Extracted records below:

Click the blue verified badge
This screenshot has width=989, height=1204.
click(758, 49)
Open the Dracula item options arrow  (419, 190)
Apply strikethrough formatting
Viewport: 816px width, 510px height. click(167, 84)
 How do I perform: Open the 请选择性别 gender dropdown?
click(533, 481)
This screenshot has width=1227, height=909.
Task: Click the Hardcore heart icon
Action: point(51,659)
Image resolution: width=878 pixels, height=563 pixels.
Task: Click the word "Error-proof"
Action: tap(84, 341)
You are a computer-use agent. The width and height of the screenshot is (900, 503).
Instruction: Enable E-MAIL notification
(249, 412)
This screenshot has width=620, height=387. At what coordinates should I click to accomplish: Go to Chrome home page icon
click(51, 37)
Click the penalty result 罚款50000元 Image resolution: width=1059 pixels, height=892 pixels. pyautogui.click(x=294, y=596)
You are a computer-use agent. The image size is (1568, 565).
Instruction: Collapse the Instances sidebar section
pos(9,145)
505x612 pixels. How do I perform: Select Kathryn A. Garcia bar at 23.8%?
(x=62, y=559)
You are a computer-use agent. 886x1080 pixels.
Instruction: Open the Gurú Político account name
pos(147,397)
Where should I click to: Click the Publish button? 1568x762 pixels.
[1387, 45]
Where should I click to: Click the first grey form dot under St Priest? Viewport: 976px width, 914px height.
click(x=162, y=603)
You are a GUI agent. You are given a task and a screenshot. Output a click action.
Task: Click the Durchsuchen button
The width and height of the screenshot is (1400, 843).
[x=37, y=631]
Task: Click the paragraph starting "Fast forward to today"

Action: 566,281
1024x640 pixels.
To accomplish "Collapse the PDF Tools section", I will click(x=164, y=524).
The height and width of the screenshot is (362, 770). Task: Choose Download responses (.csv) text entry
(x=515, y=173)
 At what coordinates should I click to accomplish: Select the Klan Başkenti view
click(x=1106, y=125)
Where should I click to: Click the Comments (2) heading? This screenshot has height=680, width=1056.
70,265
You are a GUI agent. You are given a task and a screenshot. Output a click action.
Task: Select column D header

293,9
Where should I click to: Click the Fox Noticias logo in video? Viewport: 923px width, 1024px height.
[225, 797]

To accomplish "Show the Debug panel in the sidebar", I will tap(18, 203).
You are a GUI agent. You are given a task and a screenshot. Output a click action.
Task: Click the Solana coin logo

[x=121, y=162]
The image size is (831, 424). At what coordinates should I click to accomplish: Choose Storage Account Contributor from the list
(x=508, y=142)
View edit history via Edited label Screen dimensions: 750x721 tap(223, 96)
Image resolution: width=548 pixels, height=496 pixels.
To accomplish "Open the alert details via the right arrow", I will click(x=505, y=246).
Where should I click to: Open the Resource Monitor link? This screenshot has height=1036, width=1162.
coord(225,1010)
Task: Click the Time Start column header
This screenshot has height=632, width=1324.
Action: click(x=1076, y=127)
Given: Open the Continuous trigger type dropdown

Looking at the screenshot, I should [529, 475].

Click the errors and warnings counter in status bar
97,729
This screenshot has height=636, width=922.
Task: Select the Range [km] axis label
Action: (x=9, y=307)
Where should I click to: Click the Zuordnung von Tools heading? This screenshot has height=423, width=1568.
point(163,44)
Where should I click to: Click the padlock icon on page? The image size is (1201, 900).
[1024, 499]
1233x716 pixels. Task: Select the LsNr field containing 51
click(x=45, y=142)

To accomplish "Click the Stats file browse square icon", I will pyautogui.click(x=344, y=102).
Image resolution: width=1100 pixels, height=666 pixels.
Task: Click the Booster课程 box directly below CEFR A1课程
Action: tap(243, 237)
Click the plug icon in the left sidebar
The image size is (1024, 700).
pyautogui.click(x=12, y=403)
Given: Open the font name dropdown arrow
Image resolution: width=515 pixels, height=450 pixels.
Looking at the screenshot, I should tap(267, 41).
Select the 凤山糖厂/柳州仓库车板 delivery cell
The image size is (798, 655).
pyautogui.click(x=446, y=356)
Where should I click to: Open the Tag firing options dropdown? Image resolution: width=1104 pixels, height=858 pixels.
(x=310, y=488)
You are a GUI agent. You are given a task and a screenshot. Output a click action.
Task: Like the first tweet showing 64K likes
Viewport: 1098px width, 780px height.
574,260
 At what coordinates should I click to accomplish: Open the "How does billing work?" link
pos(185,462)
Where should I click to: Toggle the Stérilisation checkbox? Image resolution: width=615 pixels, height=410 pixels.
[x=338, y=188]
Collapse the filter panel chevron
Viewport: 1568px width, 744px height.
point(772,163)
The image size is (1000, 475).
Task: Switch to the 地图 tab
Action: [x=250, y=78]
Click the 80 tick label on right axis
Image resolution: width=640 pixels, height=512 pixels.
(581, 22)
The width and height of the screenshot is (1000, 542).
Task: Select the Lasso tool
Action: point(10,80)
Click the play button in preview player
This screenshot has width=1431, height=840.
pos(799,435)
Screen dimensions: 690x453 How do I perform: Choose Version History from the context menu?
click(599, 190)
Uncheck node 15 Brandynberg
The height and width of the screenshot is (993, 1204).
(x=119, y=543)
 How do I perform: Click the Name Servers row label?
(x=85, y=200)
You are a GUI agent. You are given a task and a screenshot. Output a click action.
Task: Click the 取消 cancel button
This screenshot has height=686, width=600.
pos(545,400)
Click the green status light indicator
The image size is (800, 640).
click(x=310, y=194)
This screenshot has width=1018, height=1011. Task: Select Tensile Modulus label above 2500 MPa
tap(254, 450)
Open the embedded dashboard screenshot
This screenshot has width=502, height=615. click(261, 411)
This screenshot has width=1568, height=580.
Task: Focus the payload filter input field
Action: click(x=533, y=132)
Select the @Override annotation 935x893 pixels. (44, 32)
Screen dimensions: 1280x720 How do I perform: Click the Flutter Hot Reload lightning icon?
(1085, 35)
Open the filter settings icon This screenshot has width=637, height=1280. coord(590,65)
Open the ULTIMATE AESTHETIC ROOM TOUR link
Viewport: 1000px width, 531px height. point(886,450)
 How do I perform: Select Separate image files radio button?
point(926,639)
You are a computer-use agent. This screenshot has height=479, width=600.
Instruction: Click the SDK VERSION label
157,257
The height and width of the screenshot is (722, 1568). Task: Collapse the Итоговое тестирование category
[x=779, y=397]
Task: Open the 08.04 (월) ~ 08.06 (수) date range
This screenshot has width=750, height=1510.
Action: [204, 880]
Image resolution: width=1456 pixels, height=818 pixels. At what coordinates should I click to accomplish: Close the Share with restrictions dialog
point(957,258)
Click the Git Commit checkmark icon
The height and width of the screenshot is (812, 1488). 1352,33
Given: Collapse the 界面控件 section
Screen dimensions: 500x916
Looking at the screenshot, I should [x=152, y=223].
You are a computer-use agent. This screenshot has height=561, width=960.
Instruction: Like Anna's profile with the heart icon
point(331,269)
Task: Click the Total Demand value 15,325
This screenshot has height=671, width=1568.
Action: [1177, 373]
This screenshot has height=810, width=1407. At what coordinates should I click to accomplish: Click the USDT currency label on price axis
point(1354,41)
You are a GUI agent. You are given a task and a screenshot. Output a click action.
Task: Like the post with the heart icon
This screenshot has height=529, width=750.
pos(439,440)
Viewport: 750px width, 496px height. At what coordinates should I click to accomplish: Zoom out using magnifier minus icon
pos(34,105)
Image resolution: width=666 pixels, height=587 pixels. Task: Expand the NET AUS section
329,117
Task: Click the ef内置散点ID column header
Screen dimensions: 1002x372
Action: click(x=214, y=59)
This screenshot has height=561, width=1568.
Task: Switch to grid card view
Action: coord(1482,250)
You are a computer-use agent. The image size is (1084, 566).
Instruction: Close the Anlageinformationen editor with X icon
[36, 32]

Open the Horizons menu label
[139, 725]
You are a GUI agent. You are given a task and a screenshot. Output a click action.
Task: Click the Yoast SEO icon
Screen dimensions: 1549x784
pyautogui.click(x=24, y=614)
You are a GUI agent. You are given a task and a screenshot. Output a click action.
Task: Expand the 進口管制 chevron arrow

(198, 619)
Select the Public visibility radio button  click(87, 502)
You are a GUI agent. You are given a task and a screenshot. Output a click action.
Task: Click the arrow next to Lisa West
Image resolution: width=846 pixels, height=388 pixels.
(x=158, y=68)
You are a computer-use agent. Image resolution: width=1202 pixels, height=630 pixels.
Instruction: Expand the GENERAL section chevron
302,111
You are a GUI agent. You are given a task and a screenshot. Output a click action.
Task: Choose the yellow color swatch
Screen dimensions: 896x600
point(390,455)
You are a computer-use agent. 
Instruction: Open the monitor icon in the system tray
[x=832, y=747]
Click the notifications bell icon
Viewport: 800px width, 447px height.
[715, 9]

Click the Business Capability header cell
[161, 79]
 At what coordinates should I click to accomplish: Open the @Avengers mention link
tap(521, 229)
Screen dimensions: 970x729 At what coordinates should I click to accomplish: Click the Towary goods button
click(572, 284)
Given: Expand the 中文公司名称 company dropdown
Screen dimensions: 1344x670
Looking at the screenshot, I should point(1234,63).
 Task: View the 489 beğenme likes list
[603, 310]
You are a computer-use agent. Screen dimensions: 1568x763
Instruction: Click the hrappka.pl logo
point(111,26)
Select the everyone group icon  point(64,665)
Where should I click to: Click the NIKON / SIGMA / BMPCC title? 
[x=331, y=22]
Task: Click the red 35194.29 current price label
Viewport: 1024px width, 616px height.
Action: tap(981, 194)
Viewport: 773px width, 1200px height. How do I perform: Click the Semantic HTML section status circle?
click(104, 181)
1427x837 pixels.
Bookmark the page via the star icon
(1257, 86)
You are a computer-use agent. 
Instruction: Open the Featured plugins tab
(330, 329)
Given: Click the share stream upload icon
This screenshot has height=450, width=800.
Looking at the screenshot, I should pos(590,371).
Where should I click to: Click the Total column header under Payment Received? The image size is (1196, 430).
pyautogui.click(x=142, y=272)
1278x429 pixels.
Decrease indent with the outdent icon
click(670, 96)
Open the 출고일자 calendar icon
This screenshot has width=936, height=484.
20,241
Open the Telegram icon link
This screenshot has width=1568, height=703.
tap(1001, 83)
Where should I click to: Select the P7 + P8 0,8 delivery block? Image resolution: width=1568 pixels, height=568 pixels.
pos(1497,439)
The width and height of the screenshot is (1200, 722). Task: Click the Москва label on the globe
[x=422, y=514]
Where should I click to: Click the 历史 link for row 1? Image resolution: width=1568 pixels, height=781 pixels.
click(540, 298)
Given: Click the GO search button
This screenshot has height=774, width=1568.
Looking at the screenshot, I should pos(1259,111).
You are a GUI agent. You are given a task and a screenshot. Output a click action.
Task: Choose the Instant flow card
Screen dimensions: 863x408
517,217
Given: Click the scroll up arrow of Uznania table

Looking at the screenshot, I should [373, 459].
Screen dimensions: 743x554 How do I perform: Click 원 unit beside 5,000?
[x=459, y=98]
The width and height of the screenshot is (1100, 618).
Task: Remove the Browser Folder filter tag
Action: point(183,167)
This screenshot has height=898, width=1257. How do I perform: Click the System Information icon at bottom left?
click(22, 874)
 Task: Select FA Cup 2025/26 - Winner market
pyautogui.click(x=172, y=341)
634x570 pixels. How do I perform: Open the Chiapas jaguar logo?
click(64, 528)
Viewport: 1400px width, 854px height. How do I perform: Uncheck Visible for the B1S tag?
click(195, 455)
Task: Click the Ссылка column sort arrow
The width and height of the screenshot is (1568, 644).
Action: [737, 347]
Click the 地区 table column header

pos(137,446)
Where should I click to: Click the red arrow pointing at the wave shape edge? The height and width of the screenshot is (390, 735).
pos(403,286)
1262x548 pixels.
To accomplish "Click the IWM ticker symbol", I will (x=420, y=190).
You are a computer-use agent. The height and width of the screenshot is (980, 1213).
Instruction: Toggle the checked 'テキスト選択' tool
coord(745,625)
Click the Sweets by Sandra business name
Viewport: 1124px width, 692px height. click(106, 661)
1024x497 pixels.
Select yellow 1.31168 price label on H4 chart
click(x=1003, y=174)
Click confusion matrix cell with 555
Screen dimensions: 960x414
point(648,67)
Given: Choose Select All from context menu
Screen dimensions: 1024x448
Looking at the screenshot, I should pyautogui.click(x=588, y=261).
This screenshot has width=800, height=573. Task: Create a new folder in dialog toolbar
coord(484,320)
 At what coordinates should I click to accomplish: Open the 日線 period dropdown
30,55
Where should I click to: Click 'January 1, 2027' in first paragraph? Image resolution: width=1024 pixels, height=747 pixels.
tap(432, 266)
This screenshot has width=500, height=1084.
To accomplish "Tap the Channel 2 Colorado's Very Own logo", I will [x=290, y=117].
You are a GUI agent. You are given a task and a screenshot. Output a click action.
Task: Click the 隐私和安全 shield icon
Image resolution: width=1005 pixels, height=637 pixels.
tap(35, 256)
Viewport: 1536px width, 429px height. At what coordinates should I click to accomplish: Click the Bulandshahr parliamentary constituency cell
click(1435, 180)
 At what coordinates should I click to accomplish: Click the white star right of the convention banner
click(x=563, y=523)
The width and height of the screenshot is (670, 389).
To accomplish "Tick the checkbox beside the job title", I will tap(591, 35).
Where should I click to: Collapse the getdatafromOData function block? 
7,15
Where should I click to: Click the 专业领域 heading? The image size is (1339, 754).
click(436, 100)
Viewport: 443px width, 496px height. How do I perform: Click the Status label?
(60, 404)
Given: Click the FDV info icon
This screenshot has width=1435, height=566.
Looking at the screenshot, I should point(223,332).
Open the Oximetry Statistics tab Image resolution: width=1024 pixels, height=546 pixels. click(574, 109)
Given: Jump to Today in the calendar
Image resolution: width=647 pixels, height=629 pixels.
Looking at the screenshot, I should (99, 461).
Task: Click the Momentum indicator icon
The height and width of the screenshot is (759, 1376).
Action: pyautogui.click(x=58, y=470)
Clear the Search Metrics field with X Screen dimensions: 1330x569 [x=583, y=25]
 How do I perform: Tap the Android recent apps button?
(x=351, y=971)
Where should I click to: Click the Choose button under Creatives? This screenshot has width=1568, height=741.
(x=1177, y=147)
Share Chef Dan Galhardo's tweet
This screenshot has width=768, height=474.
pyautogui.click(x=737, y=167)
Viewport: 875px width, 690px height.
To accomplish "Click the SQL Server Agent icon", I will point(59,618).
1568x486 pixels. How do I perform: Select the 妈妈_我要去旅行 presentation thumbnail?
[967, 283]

End of Extracted records.

Task brief — Go through the listing above and return each line that includes the word "indicator".

Response to this task —
Click the green status light indicator
Task: Click the Momentum indicator icon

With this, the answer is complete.